Supplied information.
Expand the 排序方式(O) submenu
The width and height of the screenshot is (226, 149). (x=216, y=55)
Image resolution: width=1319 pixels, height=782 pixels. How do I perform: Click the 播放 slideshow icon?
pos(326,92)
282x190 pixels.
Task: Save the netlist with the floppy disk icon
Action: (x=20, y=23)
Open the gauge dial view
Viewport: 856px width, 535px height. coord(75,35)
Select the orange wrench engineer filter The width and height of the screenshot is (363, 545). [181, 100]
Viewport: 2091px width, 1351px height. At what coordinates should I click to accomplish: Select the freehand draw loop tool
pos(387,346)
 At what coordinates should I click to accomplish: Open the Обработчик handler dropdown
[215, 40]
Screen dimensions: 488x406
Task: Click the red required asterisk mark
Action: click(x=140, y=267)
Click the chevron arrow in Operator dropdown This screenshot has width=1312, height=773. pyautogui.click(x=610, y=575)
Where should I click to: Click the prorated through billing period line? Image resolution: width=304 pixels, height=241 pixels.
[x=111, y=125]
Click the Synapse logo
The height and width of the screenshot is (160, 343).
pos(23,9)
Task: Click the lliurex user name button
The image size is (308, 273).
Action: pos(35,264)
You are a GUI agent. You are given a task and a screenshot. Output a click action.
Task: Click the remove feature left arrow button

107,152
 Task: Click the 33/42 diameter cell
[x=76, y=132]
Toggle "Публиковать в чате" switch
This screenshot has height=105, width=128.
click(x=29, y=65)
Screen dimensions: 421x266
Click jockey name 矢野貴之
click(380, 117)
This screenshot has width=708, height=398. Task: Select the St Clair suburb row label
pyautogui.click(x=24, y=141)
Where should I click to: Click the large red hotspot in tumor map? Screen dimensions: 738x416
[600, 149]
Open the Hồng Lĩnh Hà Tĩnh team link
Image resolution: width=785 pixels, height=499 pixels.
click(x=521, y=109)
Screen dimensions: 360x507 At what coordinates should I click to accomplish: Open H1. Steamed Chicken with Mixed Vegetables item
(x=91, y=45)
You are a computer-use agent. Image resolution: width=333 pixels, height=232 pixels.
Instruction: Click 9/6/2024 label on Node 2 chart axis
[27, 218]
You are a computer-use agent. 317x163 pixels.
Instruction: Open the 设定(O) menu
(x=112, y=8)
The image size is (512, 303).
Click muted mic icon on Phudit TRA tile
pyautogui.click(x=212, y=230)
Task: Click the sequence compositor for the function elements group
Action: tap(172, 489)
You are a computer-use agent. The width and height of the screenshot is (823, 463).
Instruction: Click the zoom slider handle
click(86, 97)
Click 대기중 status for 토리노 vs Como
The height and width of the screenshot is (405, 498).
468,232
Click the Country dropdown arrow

What needs to be done.
In the entries above, find the line with "Image resolution: width=1319" and the line with "You are a GUI", then set down exactly those two and every line between them, nothing else.

Solved problem.
Image resolution: width=1319 pixels, height=782 pixels. How do I perform: Click the 播放 slideshow icon?
pos(326,92)
282x190 pixels.
Task: Save the netlist with the floppy disk icon
Action: (x=20, y=23)
Open the gauge dial view
Viewport: 856px width, 535px height. coord(75,35)
Select the orange wrench engineer filter The width and height of the screenshot is (363, 545). [181, 100]
Viewport: 2091px width, 1351px height. At what coordinates should I click to accomplish: Select the freehand draw loop tool
pos(387,346)
 At what coordinates should I click to accomplish: Open the Обработчик handler dropdown
[215, 40]
Screen dimensions: 488x406
Task: Click the red required asterisk mark
Action: click(x=140, y=267)
Click the chevron arrow in Operator dropdown This screenshot has width=1312, height=773. pyautogui.click(x=610, y=575)
Where should I click to: Click the prorated through billing period line? Image resolution: width=304 pixels, height=241 pixels.
[x=111, y=125]
Click the Synapse logo
The height and width of the screenshot is (160, 343).
pos(23,9)
Task: Click the lliurex user name button
The image size is (308, 273).
Action: pos(35,264)
You are a GUI agent. You are given a task and a screenshot. Output a click action.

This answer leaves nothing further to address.